After the police asked to interview Rezk, she called Hassanein, nearly in hysterics, and said her husband Salem was irate and she was frightened of what he might do. After the interview, Salem visited Hassanein and said his wife had been very scared at the police station and had not been exact in her recollections. He related the limited story that Rezk had told the police, and he begged Hassanein not to contradict her. Hassanein agreed, and the next week, when the police questioned her, she kept her word. Two years would pass before she told investigators the full story, which meant that in 2003 the police of Milan could not say with certainty that Abu Omar had been forced into the van. It was possible, though unlikely, that he had gotten into it willingly, or he could have left in an altogether different manner.

The police never saw Rezk again. The day after they questioned her, she and her children returned to Egypt.

IN ITALY
criminal investigations are conducted by a magistrate, in whose person is combined the roles of prosecutor and chief investigator.

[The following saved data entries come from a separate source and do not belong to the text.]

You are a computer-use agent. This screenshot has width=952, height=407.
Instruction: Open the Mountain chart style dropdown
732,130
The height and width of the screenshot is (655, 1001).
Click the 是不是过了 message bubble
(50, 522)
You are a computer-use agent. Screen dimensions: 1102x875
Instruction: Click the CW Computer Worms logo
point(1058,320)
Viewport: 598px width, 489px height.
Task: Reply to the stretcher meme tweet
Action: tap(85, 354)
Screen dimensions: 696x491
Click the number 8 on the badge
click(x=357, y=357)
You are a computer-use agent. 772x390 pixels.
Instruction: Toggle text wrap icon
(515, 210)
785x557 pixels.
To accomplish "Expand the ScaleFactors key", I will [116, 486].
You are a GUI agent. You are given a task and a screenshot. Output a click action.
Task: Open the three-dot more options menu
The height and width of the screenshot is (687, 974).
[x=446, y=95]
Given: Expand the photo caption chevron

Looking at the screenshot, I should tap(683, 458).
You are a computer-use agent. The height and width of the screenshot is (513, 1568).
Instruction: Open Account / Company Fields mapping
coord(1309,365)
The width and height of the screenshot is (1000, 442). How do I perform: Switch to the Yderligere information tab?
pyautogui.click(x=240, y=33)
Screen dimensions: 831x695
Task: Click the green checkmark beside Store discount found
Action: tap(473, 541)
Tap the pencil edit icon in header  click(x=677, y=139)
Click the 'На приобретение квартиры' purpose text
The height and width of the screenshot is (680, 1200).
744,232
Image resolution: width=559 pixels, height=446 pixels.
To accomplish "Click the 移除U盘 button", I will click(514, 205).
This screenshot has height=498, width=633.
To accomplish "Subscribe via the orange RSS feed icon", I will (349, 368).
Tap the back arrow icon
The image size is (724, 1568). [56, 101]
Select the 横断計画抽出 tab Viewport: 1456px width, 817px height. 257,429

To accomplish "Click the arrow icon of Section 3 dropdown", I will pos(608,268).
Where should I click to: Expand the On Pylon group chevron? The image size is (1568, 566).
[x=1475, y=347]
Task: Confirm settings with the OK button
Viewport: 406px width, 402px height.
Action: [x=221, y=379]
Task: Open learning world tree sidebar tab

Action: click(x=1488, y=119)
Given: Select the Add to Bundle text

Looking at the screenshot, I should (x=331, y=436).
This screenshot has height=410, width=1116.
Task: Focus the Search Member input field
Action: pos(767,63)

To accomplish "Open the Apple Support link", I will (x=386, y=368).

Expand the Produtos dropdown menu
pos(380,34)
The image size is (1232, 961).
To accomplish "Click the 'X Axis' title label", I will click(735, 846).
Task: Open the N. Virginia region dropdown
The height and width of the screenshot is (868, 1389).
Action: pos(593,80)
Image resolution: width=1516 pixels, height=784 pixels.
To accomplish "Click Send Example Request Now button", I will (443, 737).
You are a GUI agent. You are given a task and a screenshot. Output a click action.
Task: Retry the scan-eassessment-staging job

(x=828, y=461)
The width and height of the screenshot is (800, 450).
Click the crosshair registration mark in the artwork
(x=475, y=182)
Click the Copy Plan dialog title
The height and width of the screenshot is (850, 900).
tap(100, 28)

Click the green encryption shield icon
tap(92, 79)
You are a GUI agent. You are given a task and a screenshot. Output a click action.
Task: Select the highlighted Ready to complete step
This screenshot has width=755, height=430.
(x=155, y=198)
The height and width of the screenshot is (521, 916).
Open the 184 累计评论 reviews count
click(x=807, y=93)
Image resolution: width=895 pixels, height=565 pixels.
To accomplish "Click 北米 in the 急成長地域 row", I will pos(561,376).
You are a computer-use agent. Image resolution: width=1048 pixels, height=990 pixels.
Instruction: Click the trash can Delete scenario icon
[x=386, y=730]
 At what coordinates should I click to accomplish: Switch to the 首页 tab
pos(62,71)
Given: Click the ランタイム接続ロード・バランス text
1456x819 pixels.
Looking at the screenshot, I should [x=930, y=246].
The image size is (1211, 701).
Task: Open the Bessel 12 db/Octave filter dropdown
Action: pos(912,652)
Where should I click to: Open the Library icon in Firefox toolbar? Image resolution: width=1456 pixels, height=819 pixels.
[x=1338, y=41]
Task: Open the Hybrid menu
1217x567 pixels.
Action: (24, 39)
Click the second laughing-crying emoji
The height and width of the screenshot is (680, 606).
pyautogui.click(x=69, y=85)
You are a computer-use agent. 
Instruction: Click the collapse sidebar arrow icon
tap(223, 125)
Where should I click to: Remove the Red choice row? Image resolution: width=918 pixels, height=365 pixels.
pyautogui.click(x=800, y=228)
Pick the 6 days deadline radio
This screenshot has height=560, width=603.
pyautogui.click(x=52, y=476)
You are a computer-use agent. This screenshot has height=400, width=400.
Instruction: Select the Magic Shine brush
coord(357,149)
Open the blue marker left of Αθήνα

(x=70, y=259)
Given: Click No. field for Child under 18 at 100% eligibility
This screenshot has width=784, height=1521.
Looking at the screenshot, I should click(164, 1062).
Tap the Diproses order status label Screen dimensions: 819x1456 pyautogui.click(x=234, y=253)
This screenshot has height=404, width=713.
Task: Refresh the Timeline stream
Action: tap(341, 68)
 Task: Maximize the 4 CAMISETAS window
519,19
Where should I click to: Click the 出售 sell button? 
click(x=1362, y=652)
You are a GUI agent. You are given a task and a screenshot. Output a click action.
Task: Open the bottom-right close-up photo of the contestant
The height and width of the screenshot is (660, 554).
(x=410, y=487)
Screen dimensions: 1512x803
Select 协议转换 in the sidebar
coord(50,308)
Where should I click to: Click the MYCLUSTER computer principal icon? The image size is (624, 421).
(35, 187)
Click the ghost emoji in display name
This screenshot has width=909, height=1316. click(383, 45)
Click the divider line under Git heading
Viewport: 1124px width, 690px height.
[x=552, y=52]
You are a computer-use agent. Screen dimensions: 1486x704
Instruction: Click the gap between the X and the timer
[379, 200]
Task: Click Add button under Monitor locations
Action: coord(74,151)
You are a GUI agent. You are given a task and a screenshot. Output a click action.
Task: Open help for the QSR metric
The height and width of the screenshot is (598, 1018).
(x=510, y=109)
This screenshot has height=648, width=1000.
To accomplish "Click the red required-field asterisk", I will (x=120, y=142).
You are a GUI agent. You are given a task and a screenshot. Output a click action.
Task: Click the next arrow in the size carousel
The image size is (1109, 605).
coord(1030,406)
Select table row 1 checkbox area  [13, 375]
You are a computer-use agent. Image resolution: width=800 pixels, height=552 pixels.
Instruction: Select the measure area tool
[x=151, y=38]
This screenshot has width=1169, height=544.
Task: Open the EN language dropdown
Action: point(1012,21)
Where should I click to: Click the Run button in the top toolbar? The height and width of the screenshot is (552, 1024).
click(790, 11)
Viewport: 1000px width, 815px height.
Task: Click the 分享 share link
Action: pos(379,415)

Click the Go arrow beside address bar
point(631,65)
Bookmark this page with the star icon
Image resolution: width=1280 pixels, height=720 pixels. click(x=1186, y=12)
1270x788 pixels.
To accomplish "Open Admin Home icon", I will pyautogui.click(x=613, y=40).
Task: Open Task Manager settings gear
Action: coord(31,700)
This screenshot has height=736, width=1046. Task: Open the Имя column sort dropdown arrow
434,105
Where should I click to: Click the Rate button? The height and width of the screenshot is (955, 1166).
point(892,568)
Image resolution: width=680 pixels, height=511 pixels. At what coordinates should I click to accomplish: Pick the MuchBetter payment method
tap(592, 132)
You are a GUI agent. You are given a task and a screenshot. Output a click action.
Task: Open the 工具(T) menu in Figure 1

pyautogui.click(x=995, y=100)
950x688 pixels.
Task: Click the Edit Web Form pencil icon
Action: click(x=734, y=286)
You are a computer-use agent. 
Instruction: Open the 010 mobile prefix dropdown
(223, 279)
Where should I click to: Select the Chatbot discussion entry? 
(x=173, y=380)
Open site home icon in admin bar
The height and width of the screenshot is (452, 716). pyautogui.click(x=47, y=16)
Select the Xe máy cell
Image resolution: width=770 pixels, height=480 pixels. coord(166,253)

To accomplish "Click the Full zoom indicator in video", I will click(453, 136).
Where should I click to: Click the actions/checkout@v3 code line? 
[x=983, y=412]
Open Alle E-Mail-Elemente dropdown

This arrangement differs from that of the United States, where the roles are separated: an American prosecutor may advise the police, but he does not direct them. Stefano Dambruoso began his magisterial career in the early 1990s prosecuting Mafiosi in the Sicilian city of Agrigento, which was a bit like running an anti-gang squad in East Los Angeles. After some success, he received a gift box containing half a pig’s head. The chief of police got the other half. The Mafia, who do not deal in subtlety, were threatening death. Dambruoso stayed three more years and put more mobsters away. In 1996 he transferred to Milan and became the city’s sole prosecutor detailed full-time to Islamic terrorism. Milan was a generally safer posting than Agrigento, although on one occasion police overheard terrorists speaking of “guys from Japan”—meaning kamikazes, suicide bombers—who seemed to be planning to assassinate Dambruoso. Two guards with submachine guns were stationed outside his apartment, and three bodyguards traveled with him until the threat dissipated.

Dambruoso convicted many terrorists, but a frustration of his work was that he rarely convicted them of terrorism per se because in the absence of an attack, conspiracy to commit a specific terrorist act could be hard to prove. Usually he convicted for ancillary crimes like forgery and illegal immigration, which carried lamentably short sentences—two or four or seven years, say. None of the terrorists of Abu Saleh’s cell or those arrested in Operation Sphinx was sentenced to more than a decade, and several beat the immigration and forgery raps entirely. Italy would somewhat solve this problem after September 11 by criminalizing witting association with terrorists, which was much easier to prove than terrorism proper. But the sentences for associational terrorism could also have been stiffened, and as a fallback, Italy took to deporting terrorists after their sentences had run. The terrorists about to be deported, men who, given a little more opportunity, would have murdered Italians by the dozen, often made touching pleas to their hosts not to return them to the lash of their native governments.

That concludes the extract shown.